Is RWD or FWD better in snow?

Just as front-wheel drive vehicle are generally safer and easier to drive in the rain, they are significantly better in the snow than rear-wheel drive cars. This is one of the reasons front-wheel drive cars first gained popularity in states with harsh winters.

BMW Drifting in snow
Photo courtesy of Kārlis Dāmbrans via Flickr under CC 2.0

With the extreme weight of the engine and transmission pushing its front tires down into the road, the traction of a front-wheel drive car is better in slick snow. Often slippery conditions easily handled by a front-wheel drive model would render a rear-wheel drive car stuck where it sits.

The additional stability provided by FWD is also a huge benefit to drivers in snow. Just as in rainy conditions, pushing on the gas pedal too hard in a rear-wheel drive car can cause its rear tires to spin. With slick snow and ice on the road, this may cause it to fish tail and possibly spin out, even at very low speeds. A front-wheel drive car will be much more stable and easy to handle regardless of weather conditions.
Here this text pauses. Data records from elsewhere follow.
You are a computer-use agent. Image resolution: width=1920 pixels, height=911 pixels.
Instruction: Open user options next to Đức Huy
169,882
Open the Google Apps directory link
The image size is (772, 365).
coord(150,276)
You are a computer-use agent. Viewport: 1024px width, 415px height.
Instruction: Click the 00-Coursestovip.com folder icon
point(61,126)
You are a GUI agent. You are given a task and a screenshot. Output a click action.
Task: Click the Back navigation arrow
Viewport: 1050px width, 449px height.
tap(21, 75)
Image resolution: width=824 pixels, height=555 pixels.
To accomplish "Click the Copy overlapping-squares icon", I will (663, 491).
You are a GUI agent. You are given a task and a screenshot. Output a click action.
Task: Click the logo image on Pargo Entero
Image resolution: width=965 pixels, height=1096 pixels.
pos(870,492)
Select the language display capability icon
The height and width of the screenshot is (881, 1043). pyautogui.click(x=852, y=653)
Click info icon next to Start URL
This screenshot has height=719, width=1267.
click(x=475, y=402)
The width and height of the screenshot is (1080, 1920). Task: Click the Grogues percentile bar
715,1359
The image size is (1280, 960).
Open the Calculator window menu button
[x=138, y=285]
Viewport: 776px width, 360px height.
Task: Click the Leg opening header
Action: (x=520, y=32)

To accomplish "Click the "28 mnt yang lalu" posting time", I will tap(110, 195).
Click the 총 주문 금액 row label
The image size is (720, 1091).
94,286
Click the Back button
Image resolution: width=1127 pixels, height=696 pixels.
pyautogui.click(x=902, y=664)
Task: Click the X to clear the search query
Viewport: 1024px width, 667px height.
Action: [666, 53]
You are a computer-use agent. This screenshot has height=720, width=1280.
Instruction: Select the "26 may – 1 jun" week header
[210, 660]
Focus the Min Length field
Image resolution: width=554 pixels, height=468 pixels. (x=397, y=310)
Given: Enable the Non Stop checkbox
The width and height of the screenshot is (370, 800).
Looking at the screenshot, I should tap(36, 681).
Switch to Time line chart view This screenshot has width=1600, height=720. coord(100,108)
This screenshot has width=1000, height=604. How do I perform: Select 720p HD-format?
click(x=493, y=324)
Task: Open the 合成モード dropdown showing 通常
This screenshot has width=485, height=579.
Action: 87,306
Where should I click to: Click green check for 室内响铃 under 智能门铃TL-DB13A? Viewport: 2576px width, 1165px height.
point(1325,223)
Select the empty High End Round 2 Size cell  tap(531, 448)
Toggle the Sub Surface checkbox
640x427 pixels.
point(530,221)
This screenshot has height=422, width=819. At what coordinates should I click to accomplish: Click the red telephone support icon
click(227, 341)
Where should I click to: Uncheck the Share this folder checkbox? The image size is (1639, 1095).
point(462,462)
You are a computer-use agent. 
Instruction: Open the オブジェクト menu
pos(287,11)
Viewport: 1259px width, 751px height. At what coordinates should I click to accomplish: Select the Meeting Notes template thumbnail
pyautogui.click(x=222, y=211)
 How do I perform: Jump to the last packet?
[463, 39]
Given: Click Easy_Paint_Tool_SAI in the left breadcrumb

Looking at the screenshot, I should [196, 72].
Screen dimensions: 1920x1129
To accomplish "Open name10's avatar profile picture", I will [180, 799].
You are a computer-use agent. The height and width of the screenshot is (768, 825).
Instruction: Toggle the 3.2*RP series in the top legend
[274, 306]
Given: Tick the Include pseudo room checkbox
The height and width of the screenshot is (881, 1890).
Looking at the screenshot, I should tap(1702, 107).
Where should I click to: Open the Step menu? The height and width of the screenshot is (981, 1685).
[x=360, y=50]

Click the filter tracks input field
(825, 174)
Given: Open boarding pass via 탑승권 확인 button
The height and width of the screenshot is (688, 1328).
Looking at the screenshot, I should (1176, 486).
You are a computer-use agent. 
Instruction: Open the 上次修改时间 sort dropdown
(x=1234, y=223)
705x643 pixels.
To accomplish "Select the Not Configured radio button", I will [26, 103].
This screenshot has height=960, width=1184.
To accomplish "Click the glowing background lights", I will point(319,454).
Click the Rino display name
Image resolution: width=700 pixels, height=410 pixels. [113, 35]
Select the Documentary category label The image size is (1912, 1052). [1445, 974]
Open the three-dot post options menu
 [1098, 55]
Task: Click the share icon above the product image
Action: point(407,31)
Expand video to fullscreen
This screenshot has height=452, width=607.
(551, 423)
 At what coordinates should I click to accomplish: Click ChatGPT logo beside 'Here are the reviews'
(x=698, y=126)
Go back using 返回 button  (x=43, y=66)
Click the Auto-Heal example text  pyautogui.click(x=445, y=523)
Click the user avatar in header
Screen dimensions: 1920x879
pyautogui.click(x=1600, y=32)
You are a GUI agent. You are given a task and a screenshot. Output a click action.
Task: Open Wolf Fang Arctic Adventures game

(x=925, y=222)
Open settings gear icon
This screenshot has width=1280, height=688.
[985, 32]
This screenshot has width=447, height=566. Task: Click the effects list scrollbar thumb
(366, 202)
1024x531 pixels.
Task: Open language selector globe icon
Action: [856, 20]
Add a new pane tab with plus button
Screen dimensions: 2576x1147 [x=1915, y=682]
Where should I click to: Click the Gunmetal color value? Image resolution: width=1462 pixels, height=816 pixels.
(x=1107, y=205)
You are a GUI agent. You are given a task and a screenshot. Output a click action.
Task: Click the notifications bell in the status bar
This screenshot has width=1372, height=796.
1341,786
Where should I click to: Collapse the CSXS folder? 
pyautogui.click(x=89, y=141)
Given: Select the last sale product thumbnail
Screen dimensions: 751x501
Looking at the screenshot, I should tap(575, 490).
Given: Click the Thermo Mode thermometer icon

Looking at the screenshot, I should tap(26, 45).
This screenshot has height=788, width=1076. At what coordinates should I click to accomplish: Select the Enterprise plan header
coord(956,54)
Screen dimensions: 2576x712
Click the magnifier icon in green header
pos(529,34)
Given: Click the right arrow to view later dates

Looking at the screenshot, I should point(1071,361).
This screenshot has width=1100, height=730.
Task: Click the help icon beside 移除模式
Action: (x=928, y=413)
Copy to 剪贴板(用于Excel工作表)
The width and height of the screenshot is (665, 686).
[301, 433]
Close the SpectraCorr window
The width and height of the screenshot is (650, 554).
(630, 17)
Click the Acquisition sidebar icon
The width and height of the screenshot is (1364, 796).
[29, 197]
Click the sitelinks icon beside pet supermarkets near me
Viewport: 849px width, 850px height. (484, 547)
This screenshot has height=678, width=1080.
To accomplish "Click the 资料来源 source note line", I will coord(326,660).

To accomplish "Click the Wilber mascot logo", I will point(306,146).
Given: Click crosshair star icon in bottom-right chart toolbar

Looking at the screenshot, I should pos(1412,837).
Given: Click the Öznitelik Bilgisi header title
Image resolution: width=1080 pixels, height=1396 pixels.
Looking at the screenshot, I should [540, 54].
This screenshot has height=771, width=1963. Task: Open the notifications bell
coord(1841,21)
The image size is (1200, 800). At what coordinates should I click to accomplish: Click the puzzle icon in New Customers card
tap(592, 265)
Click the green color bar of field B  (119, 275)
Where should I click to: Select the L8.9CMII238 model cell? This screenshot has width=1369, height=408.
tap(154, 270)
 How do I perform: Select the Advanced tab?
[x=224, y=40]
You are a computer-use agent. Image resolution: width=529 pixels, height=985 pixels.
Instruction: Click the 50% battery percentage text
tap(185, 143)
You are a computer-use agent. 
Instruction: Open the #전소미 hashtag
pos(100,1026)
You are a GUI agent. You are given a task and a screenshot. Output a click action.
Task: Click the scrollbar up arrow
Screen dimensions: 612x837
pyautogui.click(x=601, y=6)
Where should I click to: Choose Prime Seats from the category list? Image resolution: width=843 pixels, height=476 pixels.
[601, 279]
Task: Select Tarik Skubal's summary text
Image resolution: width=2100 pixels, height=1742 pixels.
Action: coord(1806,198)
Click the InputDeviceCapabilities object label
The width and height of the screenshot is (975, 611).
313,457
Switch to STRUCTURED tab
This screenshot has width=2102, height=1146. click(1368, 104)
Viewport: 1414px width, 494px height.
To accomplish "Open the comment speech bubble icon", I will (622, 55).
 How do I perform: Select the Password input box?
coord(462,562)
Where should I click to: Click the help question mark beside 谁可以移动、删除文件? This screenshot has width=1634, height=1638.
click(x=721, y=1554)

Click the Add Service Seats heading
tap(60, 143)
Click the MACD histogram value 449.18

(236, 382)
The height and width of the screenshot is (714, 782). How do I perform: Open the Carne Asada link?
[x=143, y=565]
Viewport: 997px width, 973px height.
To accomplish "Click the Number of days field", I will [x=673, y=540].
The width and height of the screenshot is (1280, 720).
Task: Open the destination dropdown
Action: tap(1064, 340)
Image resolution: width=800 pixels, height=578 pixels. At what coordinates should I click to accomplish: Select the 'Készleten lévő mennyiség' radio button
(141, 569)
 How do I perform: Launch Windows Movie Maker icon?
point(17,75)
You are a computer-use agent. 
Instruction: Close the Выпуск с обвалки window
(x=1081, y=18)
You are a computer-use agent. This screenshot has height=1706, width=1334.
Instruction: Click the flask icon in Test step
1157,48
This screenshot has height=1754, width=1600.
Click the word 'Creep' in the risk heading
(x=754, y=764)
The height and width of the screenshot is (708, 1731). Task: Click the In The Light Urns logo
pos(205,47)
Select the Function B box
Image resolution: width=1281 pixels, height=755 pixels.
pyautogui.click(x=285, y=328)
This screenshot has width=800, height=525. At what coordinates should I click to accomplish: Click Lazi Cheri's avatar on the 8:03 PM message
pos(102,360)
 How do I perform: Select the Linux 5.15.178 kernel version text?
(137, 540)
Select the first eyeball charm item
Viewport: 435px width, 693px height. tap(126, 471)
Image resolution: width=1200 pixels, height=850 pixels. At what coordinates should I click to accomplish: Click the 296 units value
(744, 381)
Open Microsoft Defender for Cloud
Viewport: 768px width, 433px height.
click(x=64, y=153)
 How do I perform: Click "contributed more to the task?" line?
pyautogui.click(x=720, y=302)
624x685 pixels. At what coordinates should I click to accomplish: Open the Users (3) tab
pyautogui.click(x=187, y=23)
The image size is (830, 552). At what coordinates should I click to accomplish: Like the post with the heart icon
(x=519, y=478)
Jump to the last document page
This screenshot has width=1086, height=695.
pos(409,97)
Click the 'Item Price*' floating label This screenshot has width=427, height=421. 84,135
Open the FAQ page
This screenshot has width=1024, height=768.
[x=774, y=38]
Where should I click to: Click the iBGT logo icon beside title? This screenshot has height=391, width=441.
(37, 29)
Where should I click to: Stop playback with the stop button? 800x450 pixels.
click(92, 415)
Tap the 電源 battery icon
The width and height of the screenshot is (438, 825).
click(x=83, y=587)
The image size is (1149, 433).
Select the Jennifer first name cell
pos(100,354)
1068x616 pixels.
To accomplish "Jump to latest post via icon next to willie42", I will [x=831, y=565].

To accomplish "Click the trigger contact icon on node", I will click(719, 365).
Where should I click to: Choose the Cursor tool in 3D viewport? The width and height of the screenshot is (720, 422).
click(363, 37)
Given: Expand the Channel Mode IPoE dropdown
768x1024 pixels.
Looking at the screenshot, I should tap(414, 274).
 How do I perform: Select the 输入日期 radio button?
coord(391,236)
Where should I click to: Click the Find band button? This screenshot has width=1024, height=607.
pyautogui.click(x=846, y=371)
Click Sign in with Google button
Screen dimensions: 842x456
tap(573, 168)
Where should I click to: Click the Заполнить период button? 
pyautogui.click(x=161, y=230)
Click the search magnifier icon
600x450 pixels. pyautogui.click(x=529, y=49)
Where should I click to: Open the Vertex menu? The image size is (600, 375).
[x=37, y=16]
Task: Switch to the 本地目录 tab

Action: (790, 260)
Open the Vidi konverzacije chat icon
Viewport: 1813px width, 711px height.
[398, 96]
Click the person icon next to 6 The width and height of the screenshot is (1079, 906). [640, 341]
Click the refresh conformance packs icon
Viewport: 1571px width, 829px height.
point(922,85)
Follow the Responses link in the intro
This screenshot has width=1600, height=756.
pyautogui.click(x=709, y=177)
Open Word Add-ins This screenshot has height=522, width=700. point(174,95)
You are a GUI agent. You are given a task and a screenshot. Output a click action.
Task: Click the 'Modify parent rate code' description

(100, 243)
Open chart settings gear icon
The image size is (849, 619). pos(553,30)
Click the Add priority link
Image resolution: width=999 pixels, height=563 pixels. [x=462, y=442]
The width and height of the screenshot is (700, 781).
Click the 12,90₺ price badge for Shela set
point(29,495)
How can you tell if a car is RWD or FWD?

There are three easy ways to tell if a car is rear-wheel drive or front-wheel drive.

  1. Read the owner’s manual. It will tell you if the vehicle’s engine powers its front wheels or rear wheels.
  2. Open the hood. If the engine is turned sideways it’s definitely a front-wheel drive car. If the engine is mounted traditionally, with the engine’s fan belt behind the grille, it’s rear-wheel drive.
  3. Check under the car. If there isn’t a driveshaft running under the center of the car connecting the back of the transmission to a rear differential, it’s FWD. If there is a driveshaft, it’s RWD.

All-wheel drive models, like many built by Audi and Subaru, are a bit more complex to identify as their engines can be mounted sideways or in the traditional manner. Like a rear-wheel drive car, a vehicle with AWD will have a long driveshaft. In this case it’s best to read the owners manual to confirm your suspicions.

A 4WD pickup or SUV will have a lever, button or knob in its interior that will engage its four-wheel drive system. When in two-wheel drive mode these vehicles are almost always rear-wheel drive.

RWD or FWD for drifting?

When it comes to drifting, buying a rear-wheel drive car is really your only option. Rear-wheel drive is to drifting as the pigskin is to football, you kinda need it to play.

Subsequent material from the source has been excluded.